Frozen in panic like a rabbit in headlights she didn’t try to get away, just trembled.
‘There is a lot of competition to get in here, Annie, and we expect our students to work hard and do as they’re told. It’s up to you, Annie. We’ve seen fifty girls, all of them talented. To get in, a student has to have something special. I make the final decision – so, do you want a place here, or don’t you?’
Annie lived in one of the older suburbs of London, South Park, on the wrong side of Regent’s Park. Her street was shady in summer with plane trees whose dappled bark gave a sleepy country air to the white and green Edwardian houses with their gables and pink roofs, and on warm evenings there was a heady scent of privet from every garden as you walked past. On very hot days flying ants swarmed from the sand below the paving stones and dive-bombed you as you walked over them, terrifying her when she was a child. Even today she panicked if an insect flew at her.
The house had been left to Annie’s mother by her first husband, whose parents had bought it while it was still half-built in 1907, and had lived in it until they died.

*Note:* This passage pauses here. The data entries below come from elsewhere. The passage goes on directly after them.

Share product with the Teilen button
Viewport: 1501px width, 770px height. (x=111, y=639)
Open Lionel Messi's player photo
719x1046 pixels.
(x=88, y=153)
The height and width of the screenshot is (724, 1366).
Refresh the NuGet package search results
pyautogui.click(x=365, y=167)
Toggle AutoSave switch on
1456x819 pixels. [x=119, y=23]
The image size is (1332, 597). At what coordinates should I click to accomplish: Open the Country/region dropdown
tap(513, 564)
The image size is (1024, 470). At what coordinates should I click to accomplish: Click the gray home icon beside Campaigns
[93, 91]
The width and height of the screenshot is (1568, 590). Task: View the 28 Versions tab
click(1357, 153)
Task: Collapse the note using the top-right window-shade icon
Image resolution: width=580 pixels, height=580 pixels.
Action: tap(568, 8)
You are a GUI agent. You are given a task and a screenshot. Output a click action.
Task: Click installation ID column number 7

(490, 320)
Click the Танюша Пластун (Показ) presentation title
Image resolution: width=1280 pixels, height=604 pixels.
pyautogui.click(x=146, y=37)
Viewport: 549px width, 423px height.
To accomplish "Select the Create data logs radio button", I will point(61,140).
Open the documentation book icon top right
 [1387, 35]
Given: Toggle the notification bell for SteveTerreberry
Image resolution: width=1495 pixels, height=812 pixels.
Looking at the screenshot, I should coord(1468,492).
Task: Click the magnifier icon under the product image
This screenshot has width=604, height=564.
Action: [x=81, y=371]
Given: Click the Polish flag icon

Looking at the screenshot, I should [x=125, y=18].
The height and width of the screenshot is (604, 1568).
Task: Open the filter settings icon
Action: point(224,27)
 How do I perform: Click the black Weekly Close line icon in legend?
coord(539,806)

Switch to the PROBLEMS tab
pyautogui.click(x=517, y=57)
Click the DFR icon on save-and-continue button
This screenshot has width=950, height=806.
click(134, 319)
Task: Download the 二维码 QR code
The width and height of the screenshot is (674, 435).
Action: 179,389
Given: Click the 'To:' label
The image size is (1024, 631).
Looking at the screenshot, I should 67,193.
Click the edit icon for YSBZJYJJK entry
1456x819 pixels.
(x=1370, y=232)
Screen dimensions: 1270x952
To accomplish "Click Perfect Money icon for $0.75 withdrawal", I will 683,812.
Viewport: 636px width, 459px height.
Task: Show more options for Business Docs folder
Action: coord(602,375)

In those days this had been a very middle-class area, with servants sleeping in the attic and a horse and carriage stabled at the back of the house in a cobbled mews. Today there were no horses in the mews, although the cobbles remained; they gave class to the tiny, pastel-painted cottages where trendy, highly paid secretaries and city executives lived.
By the time Annie was born the road had become shabby. Some of the houses were sub-divided into flats; the gardens were wildernesses. The sixties were in full swing and living was easy, except for women like her mother. Sometimes Annie felt her mother had been born middle-aged, always worrying, always working. From her first husband she had inherited a greengrocer’s shop just round the corner, as well as the house, but they had had no children. Annie suspected that that first marriage had not been happy, but her mother never talked about it. She only talked about Annie’s father, long since dead. Her mother still ran the greengrocer’s shop; it was their only source of income now and Annie was expected to help whenever she wasn’t at school or doing schoolwork.